▸ WHAT THE EXERCISE ASKS
Look below for the line that has "At what coordinates should I click to accomplish: Expand"; output exactly from it through the line that has "This screenshot has width=1149, height=860.", and leave the pictures out.

[Screenshot grounding data]
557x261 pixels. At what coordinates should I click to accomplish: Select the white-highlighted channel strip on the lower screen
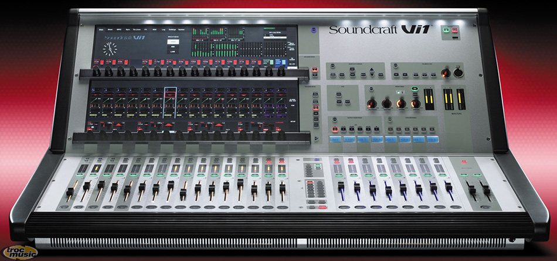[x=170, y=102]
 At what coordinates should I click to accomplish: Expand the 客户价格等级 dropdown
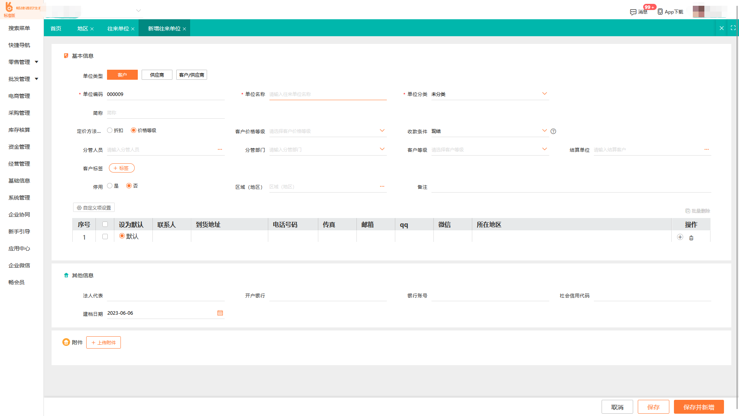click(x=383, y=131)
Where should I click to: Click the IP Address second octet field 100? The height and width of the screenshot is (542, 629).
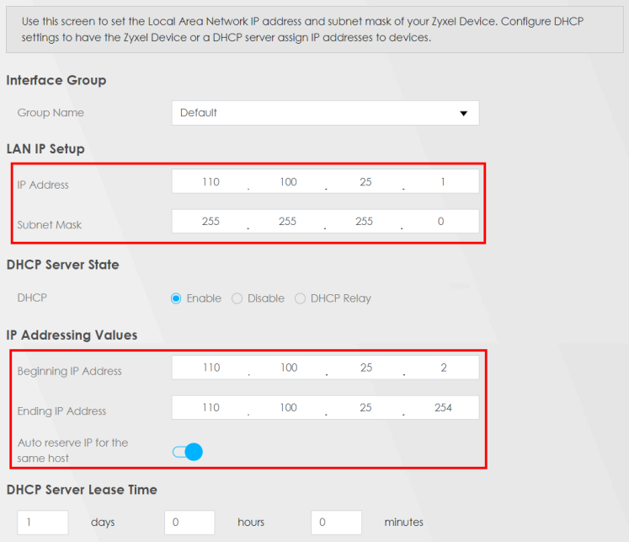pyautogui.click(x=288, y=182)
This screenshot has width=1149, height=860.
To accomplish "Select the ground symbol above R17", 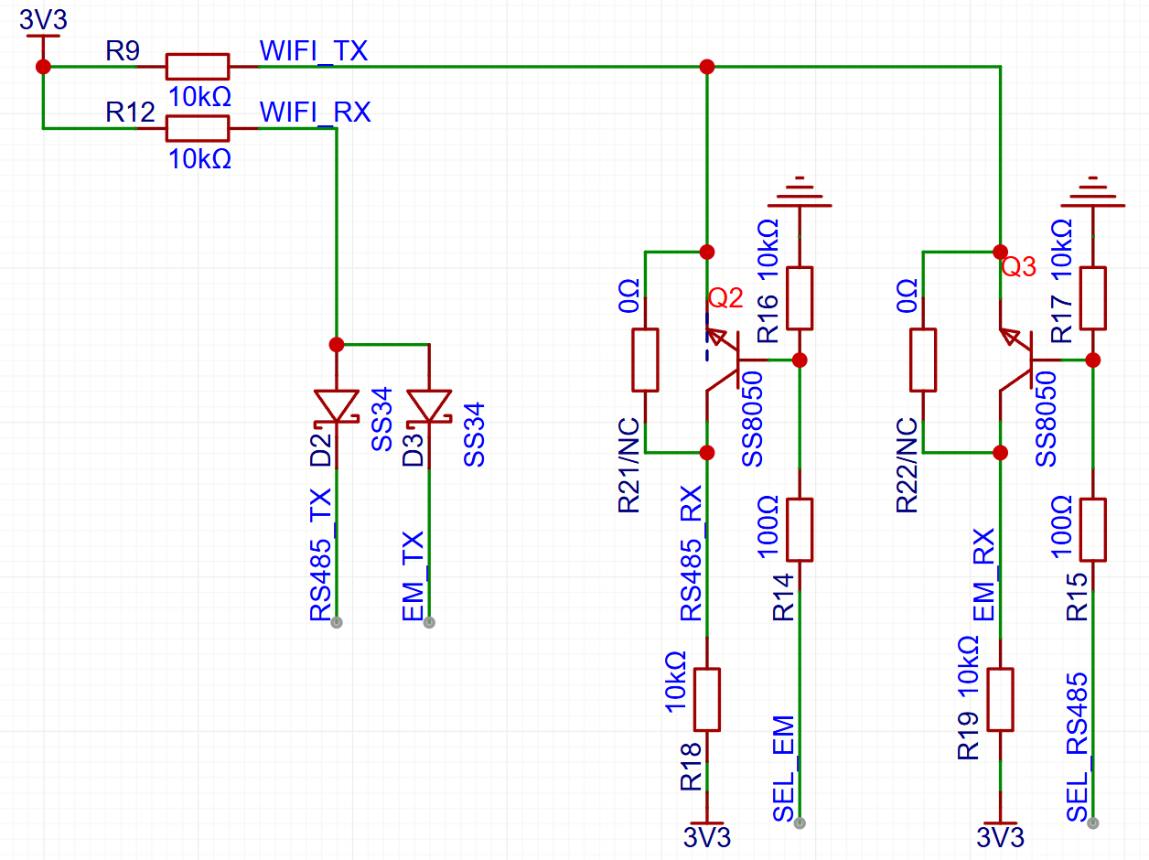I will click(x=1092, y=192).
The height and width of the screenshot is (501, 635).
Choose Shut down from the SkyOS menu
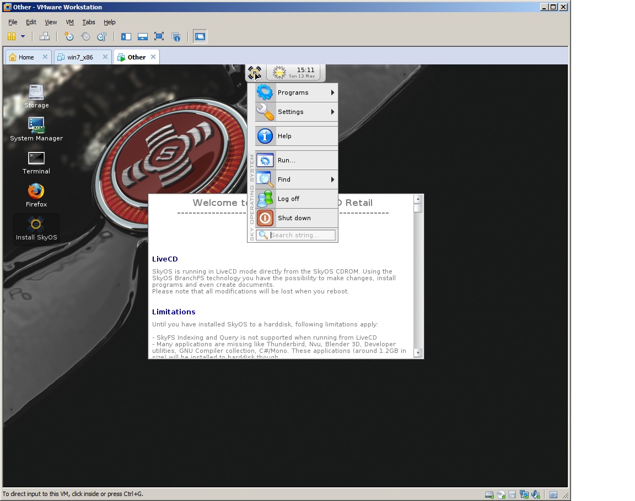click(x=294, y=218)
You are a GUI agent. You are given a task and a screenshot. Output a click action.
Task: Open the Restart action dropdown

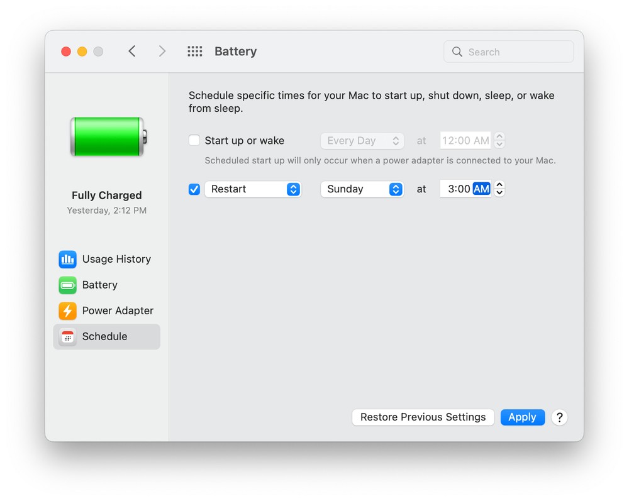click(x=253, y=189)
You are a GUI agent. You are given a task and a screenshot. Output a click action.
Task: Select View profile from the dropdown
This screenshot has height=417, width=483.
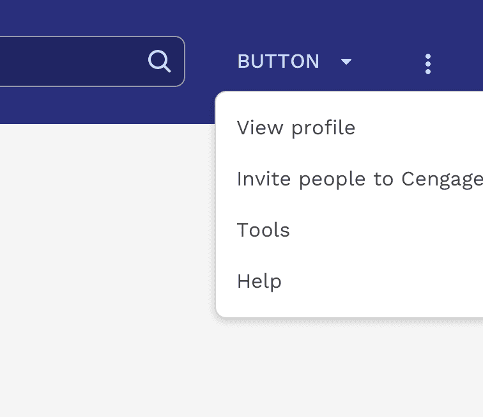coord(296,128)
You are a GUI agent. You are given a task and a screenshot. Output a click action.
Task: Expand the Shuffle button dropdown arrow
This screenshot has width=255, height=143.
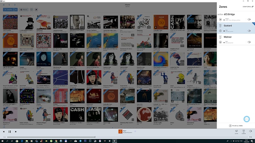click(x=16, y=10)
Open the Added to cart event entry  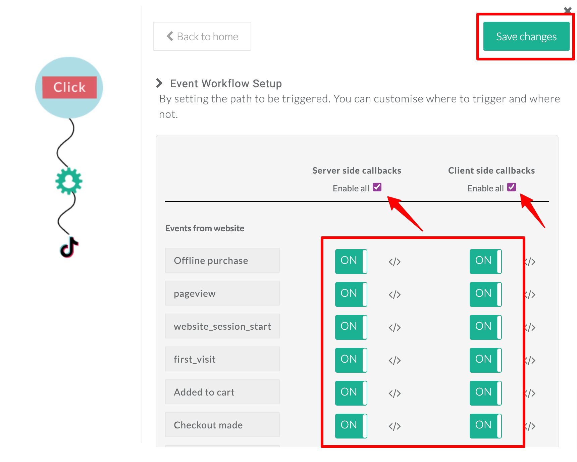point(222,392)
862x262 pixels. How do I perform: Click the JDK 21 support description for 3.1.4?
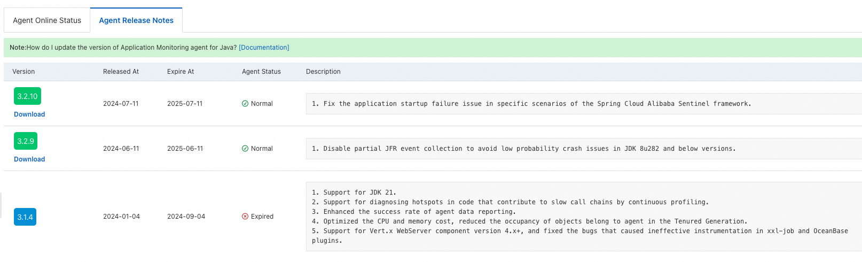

▸ SOLUTION TO THIS PROBLEM
 At what coordinates should I click to accomplish: Expand the 客户价格等级 dropdown
click(x=383, y=131)
Where should I click to: Click the IP Address second octet field 100? The height and width of the screenshot is (542, 629).
pyautogui.click(x=288, y=182)
This screenshot has width=1149, height=860.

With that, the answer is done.